Governor Mervyn King was also outvoted by his committee. Remarkably, he was outvoted not for being too hawkish (i.e. worrying more about inflation) but because he was too dovish. This is a first.

So King is more worried about the risks to the UK economy than the rest of the monetary policy committee. In Bank-speak: “The potential adverse consequences of adding another large monetary stimulus might be less severe than the possible costs of acting too cautiously.”

Professional economists are all over the place in trying to predict what the Bank does next. And today’s minutes show that the Bank itself is increasingly unpredictable. This is not necessarily a bad thing. This is how we depicted QE before it happened in January –

We are conducting the biggest economic experiment in British history, so don’t expect much predictive power from the economist. But the UK is pushing the policy of printing money much further than any other comparable country, and our chief money man wants to push it yet further.
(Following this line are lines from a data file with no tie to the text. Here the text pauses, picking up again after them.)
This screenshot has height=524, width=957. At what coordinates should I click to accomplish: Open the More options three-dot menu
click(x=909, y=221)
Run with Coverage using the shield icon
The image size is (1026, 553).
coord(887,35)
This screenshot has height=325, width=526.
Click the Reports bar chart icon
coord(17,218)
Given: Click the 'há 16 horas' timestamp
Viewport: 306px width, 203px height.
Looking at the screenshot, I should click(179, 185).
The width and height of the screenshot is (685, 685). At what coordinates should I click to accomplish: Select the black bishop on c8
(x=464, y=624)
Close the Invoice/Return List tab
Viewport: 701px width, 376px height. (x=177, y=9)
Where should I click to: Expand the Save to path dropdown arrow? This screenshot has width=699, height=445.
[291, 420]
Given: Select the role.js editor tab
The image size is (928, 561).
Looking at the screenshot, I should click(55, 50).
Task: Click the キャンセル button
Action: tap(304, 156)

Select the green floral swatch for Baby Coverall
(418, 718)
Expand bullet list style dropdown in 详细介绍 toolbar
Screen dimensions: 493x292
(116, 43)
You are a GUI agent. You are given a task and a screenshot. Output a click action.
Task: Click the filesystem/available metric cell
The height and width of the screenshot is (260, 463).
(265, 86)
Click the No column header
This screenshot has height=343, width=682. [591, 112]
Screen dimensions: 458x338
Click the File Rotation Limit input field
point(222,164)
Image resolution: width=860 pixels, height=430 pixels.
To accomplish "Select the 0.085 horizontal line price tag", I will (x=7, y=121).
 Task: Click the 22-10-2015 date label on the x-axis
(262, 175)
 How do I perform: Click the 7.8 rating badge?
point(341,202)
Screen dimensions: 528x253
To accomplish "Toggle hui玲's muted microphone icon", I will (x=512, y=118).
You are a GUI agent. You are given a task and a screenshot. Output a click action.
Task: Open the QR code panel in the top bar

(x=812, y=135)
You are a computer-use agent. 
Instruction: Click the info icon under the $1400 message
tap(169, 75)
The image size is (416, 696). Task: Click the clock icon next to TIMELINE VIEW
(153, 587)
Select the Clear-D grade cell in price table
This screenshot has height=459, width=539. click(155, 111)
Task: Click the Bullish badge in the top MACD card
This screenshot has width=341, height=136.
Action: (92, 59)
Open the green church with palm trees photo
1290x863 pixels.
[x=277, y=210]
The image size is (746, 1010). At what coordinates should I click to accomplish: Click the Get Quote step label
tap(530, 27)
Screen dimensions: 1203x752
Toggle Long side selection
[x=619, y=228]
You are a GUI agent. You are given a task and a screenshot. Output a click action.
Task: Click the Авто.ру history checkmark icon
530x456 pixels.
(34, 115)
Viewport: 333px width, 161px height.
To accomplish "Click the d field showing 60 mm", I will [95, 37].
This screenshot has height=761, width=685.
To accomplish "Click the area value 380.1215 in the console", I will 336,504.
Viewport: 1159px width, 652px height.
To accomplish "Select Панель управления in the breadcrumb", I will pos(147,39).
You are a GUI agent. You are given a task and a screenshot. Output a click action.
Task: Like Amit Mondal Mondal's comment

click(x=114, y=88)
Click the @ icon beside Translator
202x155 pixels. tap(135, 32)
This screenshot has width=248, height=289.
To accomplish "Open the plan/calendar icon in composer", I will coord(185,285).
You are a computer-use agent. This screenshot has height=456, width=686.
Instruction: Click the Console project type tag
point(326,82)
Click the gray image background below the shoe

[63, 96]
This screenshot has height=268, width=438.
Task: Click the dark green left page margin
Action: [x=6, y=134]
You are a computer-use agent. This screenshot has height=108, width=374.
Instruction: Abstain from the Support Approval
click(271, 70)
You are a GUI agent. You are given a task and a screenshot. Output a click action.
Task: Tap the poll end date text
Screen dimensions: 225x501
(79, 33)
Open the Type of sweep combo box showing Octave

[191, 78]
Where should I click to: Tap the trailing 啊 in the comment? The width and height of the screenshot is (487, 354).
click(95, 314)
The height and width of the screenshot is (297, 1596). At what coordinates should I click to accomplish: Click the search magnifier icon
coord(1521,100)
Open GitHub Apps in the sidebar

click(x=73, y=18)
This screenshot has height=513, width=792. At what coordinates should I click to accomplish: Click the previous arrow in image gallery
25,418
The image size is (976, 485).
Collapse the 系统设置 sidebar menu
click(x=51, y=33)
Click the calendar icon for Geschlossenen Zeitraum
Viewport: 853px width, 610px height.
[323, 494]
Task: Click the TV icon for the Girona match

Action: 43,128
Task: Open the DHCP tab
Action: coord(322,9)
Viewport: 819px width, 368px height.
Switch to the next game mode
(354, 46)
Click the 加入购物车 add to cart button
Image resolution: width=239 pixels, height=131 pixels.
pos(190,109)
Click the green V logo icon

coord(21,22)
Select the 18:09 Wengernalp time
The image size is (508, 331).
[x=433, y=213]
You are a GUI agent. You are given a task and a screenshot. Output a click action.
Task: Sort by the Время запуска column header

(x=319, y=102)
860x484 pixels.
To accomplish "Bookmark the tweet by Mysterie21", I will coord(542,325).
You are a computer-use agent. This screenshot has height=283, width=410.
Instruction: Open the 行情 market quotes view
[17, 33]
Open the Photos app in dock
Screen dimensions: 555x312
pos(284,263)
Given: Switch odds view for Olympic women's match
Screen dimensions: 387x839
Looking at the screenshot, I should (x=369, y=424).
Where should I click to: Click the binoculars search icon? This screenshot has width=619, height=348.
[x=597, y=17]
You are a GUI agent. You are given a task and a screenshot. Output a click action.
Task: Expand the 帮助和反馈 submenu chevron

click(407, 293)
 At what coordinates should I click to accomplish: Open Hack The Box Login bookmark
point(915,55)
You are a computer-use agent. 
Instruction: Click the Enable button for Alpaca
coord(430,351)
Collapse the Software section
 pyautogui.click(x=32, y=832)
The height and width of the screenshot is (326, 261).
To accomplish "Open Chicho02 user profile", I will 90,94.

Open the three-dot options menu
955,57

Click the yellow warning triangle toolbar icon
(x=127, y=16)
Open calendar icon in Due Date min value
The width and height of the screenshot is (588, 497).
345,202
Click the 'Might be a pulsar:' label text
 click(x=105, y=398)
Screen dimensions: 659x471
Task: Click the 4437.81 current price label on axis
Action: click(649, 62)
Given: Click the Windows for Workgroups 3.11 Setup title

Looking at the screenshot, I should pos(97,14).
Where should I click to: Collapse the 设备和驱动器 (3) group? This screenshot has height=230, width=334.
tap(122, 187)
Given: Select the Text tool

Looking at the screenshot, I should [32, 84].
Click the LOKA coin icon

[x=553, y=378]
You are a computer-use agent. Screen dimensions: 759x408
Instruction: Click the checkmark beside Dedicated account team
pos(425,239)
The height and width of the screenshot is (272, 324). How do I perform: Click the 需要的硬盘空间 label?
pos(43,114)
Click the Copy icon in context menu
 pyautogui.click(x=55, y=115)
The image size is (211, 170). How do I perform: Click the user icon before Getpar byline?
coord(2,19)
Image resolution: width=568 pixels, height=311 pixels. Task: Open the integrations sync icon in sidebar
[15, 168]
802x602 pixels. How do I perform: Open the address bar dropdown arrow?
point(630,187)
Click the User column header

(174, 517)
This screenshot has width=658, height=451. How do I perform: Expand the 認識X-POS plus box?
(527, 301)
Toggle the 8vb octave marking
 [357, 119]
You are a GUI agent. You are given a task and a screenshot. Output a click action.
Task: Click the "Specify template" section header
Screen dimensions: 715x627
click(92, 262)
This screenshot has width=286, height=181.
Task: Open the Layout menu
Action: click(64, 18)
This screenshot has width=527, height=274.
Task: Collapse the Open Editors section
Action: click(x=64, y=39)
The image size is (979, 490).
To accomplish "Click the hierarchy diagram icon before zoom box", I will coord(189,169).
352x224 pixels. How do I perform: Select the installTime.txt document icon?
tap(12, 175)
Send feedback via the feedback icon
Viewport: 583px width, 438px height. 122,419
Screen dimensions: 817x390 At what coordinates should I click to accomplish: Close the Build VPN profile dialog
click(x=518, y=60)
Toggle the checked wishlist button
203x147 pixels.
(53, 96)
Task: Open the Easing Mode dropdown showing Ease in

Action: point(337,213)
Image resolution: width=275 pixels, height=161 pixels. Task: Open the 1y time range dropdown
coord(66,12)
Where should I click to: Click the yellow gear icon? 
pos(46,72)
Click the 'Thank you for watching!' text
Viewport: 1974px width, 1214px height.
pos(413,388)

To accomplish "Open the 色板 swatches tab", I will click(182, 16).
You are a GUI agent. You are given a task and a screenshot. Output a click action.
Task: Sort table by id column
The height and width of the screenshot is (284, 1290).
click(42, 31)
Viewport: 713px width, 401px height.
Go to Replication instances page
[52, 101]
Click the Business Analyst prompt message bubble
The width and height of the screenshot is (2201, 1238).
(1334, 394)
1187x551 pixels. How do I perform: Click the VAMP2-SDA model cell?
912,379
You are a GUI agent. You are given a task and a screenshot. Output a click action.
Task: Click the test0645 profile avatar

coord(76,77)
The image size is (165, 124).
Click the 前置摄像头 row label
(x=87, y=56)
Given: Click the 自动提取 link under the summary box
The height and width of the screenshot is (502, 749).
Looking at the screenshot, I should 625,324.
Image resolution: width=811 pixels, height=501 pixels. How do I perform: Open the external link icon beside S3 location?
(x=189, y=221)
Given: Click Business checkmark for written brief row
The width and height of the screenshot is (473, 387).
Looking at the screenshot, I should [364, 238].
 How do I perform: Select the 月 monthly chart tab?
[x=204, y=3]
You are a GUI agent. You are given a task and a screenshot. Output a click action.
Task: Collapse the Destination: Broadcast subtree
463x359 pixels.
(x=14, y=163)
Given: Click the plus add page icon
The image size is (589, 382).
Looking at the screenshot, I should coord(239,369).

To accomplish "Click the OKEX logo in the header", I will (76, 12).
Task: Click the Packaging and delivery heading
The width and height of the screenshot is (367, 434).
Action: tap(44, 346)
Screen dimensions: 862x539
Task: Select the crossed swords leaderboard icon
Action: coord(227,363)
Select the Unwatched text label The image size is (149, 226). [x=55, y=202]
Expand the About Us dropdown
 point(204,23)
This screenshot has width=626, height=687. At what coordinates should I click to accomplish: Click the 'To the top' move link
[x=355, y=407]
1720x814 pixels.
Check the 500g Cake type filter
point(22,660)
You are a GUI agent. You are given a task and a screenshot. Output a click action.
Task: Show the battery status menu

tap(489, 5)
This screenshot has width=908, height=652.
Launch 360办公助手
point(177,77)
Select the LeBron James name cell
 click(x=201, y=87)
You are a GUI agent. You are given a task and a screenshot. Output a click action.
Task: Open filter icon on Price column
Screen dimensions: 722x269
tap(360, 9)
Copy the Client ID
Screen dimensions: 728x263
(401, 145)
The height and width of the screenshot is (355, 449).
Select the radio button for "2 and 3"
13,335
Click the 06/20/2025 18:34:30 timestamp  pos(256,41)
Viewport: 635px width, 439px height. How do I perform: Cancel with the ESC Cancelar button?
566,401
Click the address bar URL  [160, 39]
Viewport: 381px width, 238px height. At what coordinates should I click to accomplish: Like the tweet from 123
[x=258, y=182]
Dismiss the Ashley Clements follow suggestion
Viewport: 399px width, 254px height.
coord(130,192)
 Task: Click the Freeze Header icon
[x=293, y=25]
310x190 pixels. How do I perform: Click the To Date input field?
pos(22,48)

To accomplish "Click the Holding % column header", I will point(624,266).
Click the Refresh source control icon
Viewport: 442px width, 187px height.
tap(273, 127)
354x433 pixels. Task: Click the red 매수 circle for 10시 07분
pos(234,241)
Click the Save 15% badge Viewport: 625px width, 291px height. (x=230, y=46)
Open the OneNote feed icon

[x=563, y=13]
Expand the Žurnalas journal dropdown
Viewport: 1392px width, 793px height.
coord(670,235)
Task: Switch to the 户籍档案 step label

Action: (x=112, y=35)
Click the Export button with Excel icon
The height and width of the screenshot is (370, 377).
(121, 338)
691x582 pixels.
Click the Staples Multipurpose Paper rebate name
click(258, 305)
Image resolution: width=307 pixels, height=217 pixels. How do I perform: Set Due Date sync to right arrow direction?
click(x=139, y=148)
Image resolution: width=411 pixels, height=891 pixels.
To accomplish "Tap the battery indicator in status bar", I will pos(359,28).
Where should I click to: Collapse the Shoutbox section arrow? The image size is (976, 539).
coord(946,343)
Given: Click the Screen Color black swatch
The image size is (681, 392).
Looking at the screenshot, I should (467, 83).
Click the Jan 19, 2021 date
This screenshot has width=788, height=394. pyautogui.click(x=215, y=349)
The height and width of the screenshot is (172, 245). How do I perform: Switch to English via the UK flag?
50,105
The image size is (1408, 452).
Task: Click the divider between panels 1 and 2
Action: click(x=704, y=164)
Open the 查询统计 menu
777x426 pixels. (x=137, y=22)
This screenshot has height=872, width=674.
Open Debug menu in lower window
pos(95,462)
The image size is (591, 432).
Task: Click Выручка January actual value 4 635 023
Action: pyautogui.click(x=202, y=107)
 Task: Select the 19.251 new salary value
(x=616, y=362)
The most tangible result, though, is on the government debt markets. The Bank broadly agrees with this intriguing IMF staff report suggesting that QE has lowered the interest rate paid by the government on its debts by as much as 0.4 percentage points.

This is huge. It is one of the reasons why the DMO chief told me in May that the credit rating downgrade feared by David Cameron might have only an “imperceptible” impact on Britain’s funding costs.

Remarkably we are heading towards £200bn worth of government debt being bought by the Bank of England. So what is the total issuance of UK gilts 2009-2010? £220 billion.

So Cameron should not be worrying about us going bankrupt any time soon. We have a ready buyer for our government debt right now. It’s what happens after that’s a little hazy.